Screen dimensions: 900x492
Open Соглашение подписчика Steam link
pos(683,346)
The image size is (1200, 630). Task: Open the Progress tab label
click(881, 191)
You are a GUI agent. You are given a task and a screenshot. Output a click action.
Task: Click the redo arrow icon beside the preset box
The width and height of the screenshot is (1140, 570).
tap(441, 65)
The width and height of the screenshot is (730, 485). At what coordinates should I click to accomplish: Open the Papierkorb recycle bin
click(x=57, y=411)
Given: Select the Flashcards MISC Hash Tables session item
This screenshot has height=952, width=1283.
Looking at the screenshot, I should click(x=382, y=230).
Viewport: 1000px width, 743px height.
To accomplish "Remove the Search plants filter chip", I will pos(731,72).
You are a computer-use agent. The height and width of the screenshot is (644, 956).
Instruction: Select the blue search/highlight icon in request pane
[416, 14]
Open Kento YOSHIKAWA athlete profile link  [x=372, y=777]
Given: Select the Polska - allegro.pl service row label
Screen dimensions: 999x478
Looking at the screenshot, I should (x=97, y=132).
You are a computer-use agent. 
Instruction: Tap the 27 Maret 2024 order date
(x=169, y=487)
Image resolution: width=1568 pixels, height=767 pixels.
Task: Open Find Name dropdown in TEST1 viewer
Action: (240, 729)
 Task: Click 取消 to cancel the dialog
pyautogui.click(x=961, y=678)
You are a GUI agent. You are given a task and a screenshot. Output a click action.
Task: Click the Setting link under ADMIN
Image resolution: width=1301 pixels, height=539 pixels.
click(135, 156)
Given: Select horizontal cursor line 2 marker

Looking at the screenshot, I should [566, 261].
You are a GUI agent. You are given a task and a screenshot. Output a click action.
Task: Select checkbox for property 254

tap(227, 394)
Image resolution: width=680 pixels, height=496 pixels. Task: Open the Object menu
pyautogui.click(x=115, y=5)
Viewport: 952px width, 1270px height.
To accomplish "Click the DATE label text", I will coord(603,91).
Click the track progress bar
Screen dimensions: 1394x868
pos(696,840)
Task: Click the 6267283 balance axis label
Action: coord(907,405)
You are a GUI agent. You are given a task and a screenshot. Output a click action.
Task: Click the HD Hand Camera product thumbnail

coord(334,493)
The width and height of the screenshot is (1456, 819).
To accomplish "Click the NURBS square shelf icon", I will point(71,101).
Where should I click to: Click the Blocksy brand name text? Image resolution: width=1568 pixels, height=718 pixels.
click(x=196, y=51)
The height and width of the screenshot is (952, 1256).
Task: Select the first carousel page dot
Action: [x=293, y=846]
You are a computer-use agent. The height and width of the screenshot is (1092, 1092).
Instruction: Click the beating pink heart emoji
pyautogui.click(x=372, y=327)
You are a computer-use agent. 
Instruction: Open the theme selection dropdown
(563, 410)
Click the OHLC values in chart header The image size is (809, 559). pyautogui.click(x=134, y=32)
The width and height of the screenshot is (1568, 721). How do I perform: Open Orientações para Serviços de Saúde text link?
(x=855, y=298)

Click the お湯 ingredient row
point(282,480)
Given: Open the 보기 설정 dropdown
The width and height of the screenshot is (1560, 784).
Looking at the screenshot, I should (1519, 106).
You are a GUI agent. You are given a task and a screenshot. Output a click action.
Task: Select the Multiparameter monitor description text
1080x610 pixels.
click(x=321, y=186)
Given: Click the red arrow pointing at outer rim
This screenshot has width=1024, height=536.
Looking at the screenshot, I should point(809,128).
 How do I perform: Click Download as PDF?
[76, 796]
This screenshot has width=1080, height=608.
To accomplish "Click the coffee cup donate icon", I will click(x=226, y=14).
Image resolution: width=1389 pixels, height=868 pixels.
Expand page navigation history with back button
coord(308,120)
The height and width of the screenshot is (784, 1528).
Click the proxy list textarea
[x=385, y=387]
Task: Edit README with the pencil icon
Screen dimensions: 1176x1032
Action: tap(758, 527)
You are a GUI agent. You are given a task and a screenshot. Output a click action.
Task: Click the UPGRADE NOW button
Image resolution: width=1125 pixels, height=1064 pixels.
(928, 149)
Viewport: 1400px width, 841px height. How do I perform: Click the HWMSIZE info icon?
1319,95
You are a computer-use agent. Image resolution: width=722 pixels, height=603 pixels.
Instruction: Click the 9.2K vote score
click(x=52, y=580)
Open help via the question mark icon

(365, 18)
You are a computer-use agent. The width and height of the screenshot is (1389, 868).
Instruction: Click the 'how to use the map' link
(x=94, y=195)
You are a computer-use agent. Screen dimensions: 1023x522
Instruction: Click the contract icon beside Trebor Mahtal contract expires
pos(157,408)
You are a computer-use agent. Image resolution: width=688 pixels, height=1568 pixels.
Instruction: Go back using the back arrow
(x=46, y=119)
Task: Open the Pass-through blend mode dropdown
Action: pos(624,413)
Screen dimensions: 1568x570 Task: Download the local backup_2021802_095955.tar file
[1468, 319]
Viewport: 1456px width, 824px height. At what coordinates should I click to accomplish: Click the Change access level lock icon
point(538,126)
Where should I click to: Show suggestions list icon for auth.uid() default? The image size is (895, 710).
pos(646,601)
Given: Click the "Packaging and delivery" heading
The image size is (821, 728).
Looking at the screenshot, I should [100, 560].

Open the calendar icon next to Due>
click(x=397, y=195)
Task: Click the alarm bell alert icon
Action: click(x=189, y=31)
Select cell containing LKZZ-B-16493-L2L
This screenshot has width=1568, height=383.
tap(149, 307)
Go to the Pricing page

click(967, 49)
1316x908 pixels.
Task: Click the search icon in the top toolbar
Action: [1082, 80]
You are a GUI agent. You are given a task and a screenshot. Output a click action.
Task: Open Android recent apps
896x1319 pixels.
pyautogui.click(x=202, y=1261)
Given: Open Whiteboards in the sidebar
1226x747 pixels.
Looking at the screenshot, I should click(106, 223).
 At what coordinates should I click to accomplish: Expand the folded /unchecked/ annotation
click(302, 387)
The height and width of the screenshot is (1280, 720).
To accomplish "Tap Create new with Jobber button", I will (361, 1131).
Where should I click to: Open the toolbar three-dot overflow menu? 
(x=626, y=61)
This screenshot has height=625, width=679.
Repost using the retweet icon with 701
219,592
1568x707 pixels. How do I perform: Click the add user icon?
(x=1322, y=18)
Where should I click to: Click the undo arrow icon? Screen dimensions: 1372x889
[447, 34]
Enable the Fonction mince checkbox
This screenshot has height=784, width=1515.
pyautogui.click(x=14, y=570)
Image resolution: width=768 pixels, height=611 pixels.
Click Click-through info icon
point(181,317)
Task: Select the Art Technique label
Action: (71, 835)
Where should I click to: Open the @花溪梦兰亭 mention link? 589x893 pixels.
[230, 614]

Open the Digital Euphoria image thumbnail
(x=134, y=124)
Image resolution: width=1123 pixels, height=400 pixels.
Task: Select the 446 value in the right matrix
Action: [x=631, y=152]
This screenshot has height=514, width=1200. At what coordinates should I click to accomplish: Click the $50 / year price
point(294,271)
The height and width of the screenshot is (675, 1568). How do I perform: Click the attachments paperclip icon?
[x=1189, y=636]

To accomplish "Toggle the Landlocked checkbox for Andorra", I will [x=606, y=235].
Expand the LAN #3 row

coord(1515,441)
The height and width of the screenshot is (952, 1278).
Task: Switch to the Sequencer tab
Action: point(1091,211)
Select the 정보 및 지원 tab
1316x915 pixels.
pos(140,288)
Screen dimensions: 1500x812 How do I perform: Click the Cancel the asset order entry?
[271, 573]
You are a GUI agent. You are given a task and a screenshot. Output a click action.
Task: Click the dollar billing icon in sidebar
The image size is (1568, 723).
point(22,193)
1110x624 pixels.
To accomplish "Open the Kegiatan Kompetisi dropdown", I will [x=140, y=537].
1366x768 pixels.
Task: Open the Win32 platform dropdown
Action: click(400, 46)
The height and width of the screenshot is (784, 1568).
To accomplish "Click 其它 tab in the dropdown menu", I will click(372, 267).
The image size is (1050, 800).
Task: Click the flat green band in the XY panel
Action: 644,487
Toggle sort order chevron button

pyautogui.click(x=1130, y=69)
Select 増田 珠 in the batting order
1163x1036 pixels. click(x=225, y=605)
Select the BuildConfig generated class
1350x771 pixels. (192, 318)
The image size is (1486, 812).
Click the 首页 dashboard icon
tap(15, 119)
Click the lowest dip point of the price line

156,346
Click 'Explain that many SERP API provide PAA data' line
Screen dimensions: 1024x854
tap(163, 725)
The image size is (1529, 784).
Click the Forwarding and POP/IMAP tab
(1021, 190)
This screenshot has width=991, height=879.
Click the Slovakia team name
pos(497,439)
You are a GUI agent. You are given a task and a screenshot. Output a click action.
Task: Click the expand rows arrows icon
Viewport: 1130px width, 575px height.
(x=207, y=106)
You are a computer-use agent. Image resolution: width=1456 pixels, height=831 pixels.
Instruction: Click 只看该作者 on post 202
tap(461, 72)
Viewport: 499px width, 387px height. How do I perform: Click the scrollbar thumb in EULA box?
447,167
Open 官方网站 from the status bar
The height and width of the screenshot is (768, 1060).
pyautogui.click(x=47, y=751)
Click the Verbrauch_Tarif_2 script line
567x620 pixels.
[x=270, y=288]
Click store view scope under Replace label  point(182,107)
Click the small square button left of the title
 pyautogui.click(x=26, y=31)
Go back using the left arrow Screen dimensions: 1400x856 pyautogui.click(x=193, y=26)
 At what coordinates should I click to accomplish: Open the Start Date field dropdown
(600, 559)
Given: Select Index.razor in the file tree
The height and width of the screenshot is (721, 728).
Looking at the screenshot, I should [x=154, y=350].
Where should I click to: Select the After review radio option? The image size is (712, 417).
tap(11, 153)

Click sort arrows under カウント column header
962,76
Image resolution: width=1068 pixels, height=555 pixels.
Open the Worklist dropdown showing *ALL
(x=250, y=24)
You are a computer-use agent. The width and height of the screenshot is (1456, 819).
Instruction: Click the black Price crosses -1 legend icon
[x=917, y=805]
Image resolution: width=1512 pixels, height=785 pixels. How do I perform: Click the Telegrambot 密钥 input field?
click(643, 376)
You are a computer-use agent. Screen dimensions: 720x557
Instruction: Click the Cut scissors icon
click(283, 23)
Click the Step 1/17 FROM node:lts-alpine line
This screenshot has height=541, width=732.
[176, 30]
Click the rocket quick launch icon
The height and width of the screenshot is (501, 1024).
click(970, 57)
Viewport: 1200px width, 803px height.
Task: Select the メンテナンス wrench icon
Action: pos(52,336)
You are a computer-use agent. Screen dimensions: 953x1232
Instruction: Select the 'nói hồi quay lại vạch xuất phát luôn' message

• SET EXERCISE
Rewrite the material from its first line up to and including the line with "Looking at the screenshot, I should click(x=382, y=230)." as a Markdown table with the columns Row and Line. Give each line its row number and leave out blank lines.

• SOLUTION TO THIS TASK
| Row | Line |
|---|---|
| 1 | Screen dimensions: 900x492 |
| 2 | Open Соглашение подписчика Steam link |
| 3 | pos(683,346) |
| 4 | The image size is (1200, 630). Task: Open the Progress tab label |
| 5 | click(881, 191) |
| 6 | You are a GUI agent. You are given a task and a screenshot. Output a click action. |
| 7 | Task: Click the redo arrow icon beside the preset box |
| 8 | The width and height of the screenshot is (1140, 570). |
| 9 | tap(441, 65) |
| 10 | The width and height of the screenshot is (730, 485). At what coordinates should I click to accomplish: Open the Papierkorb recycle bin |
| 11 | click(x=57, y=411) |
| 12 | Given: Select the Flashcards MISC Hash Tables session item |
| 13 | This screenshot has height=952, width=1283. |
| 14 | Looking at the screenshot, I should click(x=382, y=230). |